* _YOUR INSTRUCTIONS_
Return all lines below containing the word "toolbar".

Saved entries
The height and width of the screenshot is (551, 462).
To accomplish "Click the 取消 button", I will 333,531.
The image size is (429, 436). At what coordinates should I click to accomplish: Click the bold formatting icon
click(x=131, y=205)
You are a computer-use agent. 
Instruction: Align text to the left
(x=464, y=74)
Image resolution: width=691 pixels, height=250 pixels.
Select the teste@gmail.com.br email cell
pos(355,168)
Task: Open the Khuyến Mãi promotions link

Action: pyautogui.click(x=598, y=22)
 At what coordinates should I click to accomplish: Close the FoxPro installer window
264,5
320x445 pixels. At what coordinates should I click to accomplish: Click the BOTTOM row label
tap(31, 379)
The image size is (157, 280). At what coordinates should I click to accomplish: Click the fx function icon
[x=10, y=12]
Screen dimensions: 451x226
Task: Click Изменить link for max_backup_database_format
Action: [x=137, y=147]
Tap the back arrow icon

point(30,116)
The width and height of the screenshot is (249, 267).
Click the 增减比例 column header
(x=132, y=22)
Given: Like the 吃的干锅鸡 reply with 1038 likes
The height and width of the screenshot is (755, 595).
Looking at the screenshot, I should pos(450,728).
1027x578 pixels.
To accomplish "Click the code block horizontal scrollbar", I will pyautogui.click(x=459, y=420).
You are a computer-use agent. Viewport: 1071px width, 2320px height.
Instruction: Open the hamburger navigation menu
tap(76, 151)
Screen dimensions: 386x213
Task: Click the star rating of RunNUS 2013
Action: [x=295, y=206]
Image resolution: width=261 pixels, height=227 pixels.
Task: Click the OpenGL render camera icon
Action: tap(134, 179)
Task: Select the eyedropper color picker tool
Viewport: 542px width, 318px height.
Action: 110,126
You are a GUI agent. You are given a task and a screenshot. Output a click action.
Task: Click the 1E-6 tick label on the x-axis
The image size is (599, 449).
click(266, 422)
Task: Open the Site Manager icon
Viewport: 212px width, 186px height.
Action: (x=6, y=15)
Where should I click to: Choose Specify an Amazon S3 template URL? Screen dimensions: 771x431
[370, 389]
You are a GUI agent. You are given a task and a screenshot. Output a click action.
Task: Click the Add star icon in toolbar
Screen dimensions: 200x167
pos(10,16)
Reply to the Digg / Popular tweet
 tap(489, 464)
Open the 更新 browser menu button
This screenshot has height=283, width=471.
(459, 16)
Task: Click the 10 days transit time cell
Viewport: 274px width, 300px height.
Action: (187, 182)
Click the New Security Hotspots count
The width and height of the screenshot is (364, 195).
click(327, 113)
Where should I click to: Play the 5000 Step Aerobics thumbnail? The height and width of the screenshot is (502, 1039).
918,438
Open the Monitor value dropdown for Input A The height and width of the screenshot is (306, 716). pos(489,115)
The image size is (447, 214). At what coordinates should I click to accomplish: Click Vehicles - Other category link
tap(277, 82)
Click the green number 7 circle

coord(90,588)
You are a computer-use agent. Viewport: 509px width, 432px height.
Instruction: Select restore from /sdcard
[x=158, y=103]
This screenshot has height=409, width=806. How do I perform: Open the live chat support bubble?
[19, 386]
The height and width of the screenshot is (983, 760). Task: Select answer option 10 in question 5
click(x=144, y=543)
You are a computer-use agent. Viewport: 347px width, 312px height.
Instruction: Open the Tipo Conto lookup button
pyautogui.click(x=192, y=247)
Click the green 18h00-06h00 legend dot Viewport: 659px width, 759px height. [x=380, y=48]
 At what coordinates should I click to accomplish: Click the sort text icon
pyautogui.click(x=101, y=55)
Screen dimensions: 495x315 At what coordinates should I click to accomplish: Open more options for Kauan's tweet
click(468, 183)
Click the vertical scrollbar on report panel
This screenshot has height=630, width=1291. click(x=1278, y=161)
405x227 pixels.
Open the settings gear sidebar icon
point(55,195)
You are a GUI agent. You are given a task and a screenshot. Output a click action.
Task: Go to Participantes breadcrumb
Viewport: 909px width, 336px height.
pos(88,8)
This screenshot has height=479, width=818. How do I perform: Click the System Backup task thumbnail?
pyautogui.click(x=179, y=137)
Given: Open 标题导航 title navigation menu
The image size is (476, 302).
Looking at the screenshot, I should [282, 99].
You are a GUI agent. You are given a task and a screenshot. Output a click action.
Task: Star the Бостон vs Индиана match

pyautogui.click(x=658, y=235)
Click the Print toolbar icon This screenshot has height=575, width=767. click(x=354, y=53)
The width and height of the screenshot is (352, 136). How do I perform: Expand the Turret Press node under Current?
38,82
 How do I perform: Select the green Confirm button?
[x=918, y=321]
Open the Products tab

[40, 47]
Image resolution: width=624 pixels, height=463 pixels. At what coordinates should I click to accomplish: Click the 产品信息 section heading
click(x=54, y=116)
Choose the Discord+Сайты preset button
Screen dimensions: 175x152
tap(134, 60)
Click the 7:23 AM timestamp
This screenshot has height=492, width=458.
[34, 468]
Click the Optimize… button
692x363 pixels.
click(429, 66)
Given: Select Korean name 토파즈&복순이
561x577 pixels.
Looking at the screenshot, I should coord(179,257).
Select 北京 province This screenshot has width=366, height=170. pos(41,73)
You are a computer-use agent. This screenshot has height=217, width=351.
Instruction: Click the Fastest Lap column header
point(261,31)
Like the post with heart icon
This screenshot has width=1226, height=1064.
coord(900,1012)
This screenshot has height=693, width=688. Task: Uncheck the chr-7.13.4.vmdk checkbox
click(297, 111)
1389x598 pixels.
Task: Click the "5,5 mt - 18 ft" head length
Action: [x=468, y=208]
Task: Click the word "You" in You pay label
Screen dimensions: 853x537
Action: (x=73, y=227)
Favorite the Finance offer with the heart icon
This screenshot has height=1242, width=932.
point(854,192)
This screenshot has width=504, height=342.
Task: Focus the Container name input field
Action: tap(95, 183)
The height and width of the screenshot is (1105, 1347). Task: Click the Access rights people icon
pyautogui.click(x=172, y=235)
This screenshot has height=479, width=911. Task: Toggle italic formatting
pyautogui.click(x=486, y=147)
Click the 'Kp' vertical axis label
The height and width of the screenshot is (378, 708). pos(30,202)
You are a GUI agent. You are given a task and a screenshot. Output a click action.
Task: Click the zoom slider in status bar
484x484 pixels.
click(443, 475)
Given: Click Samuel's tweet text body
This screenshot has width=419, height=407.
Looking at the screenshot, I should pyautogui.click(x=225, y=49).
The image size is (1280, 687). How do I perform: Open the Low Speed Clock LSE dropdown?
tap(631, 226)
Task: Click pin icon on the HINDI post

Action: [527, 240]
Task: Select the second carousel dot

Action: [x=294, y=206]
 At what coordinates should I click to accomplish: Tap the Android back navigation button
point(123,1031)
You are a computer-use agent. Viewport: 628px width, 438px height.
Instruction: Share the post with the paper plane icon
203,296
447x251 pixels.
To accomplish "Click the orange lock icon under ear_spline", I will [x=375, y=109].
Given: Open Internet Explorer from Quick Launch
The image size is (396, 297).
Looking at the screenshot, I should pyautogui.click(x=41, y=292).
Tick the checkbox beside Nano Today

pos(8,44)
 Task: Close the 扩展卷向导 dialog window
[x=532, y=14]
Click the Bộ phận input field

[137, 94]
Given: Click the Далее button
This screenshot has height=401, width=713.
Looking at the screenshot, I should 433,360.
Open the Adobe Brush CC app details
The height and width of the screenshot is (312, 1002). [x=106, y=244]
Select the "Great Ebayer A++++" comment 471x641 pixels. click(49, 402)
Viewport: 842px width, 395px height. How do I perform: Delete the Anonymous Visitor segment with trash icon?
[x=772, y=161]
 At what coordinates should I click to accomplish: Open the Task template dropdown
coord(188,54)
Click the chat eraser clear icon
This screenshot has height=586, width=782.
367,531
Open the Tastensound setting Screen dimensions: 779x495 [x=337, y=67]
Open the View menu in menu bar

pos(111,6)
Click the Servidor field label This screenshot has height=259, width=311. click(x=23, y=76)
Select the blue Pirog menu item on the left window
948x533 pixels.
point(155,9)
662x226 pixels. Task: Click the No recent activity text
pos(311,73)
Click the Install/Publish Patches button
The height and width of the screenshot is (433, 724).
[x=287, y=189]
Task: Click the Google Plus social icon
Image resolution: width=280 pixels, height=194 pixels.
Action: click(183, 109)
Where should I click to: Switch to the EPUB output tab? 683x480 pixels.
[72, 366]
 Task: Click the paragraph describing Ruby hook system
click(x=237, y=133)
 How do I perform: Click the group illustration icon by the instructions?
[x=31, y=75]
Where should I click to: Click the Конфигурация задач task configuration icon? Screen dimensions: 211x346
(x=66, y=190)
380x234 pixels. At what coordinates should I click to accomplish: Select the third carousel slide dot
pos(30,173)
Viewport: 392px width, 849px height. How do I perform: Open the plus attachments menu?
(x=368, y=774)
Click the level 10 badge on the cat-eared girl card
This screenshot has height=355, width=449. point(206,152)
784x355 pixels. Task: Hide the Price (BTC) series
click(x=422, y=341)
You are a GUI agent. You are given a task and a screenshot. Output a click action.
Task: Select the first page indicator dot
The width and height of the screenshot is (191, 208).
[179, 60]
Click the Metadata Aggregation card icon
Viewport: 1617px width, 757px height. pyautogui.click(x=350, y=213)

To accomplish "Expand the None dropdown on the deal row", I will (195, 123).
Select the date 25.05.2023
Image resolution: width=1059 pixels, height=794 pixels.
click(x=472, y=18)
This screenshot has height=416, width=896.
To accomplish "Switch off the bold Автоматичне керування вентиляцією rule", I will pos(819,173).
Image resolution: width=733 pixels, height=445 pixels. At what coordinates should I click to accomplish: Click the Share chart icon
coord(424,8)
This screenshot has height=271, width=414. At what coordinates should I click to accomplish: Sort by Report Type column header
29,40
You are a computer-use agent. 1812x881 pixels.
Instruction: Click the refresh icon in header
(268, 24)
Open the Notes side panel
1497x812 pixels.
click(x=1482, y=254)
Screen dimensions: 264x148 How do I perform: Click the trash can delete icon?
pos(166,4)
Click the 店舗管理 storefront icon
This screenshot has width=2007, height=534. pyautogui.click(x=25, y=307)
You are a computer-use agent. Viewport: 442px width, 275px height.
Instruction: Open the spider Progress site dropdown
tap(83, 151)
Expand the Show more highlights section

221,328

* _SOLUTION TO THIS PROBLEM_
Task: Click the Add star icon in toolbar
Click the Print toolbar icon This screenshot has height=575, width=767. click(x=354, y=53)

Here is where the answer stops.